Records
+ + + +

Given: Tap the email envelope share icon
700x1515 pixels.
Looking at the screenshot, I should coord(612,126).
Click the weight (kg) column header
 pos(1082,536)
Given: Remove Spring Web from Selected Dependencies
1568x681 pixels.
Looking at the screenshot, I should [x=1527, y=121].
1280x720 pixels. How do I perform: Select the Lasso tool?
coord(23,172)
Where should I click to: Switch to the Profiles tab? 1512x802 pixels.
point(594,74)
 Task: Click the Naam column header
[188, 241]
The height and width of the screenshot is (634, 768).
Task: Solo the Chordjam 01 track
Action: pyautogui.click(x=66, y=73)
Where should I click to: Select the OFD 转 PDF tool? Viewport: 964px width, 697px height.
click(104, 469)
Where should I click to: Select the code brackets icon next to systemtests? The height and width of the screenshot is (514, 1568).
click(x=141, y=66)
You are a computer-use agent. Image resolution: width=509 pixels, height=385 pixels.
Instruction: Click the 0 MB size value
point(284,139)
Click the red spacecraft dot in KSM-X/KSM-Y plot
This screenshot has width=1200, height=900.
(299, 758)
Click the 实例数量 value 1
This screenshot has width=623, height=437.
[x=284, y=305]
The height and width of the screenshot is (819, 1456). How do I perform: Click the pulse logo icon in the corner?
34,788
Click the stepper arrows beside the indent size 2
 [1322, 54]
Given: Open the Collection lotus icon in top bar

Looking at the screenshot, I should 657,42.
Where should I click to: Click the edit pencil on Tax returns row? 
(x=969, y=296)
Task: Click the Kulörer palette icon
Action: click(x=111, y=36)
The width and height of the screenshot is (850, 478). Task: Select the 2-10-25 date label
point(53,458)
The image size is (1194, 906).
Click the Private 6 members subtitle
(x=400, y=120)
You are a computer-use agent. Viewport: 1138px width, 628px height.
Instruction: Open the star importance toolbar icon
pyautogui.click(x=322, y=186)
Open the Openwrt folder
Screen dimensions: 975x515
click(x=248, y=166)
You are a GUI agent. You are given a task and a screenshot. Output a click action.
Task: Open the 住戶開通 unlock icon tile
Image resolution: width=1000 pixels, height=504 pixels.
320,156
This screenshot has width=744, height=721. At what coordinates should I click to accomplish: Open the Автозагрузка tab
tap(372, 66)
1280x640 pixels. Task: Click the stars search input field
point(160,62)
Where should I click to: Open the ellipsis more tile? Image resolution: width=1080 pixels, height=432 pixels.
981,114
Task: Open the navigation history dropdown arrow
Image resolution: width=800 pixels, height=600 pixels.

+ + + +

What the exercise asks
Output the entries exactly. Leave nothing out.

Task response
Given: Tap the email envelope share icon
700x1515 pixels.
Looking at the screenshot, I should coord(612,126).
Click the weight (kg) column header
 pos(1082,536)
Given: Remove Spring Web from Selected Dependencies
1568x681 pixels.
Looking at the screenshot, I should [x=1527, y=121].
1280x720 pixels. How do I perform: Select the Lasso tool?
coord(23,172)
Where should I click to: Switch to the Profiles tab? 1512x802 pixels.
point(594,74)
 Task: Click the Naam column header
[188, 241]
The height and width of the screenshot is (634, 768).
Task: Solo the Chordjam 01 track
Action: pyautogui.click(x=66, y=73)
Where should I click to: Select the OFD 转 PDF tool? Viewport: 964px width, 697px height.
click(104, 469)
Where should I click to: Select the code brackets icon next to systemtests? The height and width of the screenshot is (514, 1568).
click(x=141, y=66)
You are a computer-use agent. Image resolution: width=509 pixels, height=385 pixels.
Instruction: Click the 0 MB size value
point(284,139)
Click the red spacecraft dot in KSM-X/KSM-Y plot
This screenshot has width=1200, height=900.
(299, 758)
Click the 实例数量 value 1
This screenshot has width=623, height=437.
[x=284, y=305]
The height and width of the screenshot is (819, 1456). How do I perform: Click the pulse logo icon in the corner?
34,788
Click the stepper arrows beside the indent size 2
 [1322, 54]
Given: Open the Collection lotus icon in top bar

Looking at the screenshot, I should 657,42.
Where should I click to: Click the edit pencil on Tax returns row? 
(x=969, y=296)
Task: Click the Kulörer palette icon
Action: click(x=111, y=36)
The width and height of the screenshot is (850, 478). Task: Select the 2-10-25 date label
point(53,458)
The image size is (1194, 906).
Click the Private 6 members subtitle
(x=400, y=120)
You are a computer-use agent. Viewport: 1138px width, 628px height.
Instruction: Open the star importance toolbar icon
pyautogui.click(x=322, y=186)
Open the Openwrt folder
Screen dimensions: 975x515
click(x=248, y=166)
You are a GUI agent. You are given a task and a screenshot. Output a click action.
Task: Open the 住戶開通 unlock icon tile
Image resolution: width=1000 pixels, height=504 pixels.
320,156
This screenshot has width=744, height=721. At what coordinates should I click to accomplish: Open the Автозагрузка tab
tap(372, 66)
1280x640 pixels. Task: Click the stars search input field
point(160,62)
Where should I click to: Open the ellipsis more tile? Image resolution: width=1080 pixels, height=432 pixels.
981,114
Task: Open the navigation history dropdown arrow
Image resolution: width=800 pixels, height=600 pixels.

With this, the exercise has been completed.